A la question « Qu’est-ce que l’art d’écrire ? », Paul Auster répond « C’est raconter des histoires. Je ne me considère pas comme un romancier mais comme un story teller, un «raconteur d’histoires». Mais, bien sûr, un raconteur d’histoires est nécessairement quelqu’un qui utilise la fiction, les mots, et devient, par là même, ce qu’on appelle un romancier. Mais je cherche à raconter la meilleure histoire possible, pas à faire passer telle ou telle idée. Il se trouve que je considère qu’une histoire est plus agréable à suivre si elle est accompagnée de métaphores, si elle plonge aux racines de ce qui fait l’être humain et va parfois explorer la métaphysique. Mais l’histoire prime tout. Sinon, on ne fait plus du roman mais de l’essai.«
(…) « Vous savez, il faut être très dur pour écrire des romans. Ne pas se laisser aller au moindre sentimentalisme, à la moindre compassion, à la moindre faiblesse envers ses personnages et le sort qu’on leur réserve. Il faut laisser parler la part la plus sombre de soi. Si on ne fait pas cela, on dérape, on ne dit plus la vérité, on n’écrit plus un roman mais quelque chose qui n’est pas crédible. » Plus loin le journaliste François Busnel analyse son roman comme « une métaphore de la situation politique actuelle aux Etats-Unis, le destin des Indiens évoquant celui des Irakiens« , ce que Paul Auster reconnaît et ajoute que l’on peut aussi lire son livre comme une parabole politique à travers l’enfermement de Mr. Blank, le héros écrivain vieillard amnésique : « Il est enfermé sans savoir pour quel motif dans un endroit où il ne reconnaît personne et où on lui fait absorber des pilules étranges. N’est-ce pas la situation de milliers de personnes, actuellement, jetées en prison par le gouvernement américain alors qu’aucune charge ne pèse sur elles? Cela a beaucoup occupé mon esprit pendant que j’écrivais ce livre. Cette histoire dans l’histoire traite du besoin, purement américain me semble-t-il, de se créer des ennemis même lorsqu’il n’y en a pas.«
La « primauté de l’histoire » peut surprendre dans la bouche de cet écrivain qui a plutôt livré jusqu’à présent des romans assez énigmatiques (voire labyrinthiques) souvent introspectifs et mâtinés d’étrangeté bien loin d’une histoire au sens traditionnel du terme…

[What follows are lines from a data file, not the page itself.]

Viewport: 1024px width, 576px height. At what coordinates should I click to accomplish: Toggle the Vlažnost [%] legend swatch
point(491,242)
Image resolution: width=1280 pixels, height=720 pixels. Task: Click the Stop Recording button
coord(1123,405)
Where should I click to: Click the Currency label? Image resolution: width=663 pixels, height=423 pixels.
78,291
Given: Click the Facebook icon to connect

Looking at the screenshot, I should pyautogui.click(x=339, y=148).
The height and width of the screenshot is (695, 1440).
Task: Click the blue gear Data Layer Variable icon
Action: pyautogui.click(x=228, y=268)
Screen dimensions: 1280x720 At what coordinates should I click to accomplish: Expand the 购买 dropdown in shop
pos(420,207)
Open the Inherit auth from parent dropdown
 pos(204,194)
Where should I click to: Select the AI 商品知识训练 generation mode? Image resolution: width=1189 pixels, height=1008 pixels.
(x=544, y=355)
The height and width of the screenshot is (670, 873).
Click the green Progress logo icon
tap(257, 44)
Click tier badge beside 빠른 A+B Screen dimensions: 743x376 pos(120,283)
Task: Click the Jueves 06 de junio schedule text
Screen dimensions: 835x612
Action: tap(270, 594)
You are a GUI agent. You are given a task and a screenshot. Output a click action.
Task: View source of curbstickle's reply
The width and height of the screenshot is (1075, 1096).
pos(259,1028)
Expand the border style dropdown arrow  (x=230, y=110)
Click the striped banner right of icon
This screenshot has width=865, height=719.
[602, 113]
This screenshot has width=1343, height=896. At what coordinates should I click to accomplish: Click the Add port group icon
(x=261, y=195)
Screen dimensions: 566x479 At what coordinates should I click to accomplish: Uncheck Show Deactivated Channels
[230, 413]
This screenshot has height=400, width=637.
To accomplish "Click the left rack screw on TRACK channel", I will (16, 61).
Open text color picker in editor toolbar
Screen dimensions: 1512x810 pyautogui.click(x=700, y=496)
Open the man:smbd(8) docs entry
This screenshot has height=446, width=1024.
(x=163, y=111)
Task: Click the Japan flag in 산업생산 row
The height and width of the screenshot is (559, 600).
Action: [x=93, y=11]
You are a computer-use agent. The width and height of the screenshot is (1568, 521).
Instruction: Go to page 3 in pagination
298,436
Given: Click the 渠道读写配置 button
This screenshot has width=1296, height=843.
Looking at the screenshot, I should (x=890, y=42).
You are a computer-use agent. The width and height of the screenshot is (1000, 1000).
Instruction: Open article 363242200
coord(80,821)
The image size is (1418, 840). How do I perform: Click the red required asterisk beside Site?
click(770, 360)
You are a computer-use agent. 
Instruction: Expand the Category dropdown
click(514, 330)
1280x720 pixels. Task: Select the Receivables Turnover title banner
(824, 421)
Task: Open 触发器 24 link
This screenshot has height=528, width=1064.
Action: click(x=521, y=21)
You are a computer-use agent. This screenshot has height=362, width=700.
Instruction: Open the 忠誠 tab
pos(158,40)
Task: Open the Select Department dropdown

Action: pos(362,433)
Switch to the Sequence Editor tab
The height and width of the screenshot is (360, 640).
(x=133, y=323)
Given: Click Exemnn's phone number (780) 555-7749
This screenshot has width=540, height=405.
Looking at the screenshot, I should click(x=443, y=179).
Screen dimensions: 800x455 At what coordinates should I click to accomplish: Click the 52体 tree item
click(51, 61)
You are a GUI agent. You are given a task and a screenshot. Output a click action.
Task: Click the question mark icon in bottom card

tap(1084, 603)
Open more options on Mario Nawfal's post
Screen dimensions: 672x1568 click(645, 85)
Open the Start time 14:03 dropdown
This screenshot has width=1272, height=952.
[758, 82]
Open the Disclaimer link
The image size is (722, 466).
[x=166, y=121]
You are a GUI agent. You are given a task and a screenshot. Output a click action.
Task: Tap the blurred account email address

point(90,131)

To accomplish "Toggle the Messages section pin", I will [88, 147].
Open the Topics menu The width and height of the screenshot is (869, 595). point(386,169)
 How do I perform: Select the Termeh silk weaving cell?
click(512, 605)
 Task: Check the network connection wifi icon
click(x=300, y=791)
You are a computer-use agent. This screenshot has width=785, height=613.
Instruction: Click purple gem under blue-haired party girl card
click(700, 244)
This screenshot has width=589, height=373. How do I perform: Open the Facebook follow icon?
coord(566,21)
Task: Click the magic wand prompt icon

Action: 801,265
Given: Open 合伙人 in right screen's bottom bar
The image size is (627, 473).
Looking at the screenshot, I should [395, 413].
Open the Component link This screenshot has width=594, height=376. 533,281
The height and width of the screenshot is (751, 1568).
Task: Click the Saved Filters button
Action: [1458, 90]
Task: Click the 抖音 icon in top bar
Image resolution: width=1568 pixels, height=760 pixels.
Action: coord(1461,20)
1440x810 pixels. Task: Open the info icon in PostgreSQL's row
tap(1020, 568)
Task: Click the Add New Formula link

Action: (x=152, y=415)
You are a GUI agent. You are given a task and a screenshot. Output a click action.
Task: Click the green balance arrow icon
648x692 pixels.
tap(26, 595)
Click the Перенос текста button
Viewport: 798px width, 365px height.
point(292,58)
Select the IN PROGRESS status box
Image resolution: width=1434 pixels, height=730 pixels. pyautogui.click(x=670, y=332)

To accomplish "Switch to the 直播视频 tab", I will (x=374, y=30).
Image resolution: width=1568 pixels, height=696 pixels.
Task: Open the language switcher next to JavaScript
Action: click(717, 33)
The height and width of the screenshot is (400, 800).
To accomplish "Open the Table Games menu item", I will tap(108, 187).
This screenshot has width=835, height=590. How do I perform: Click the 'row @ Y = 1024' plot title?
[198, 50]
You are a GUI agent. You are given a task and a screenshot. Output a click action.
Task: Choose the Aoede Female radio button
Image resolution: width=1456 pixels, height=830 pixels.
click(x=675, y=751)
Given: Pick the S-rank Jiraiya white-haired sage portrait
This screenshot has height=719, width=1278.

En revanche, la part sombre de l’écrivain qui doit s’exprimer, sans tabou, dans les livres est plus pertinente (voir aussi à ce sujet le billet sur La honte, essence de la littérature ?).
Par ailleurs, la dimension politique qu’il évoque sur son dernier livre est intéressante au sens où elle montre que celle-ci n’intervient qu’en deuxième lecture, sous une forme de parabole, et reste finalement le résultat d’interprétations -libres- du lecteur, bien loin d’une littérature politicienne ou partisane déplorée dans le billet sur les liens entre littérature et politique, même s’il prend ensuite parti, dans la suite de l’interview, directement sur la politique de Bush (mais ceci à la demande expresse du journaliste).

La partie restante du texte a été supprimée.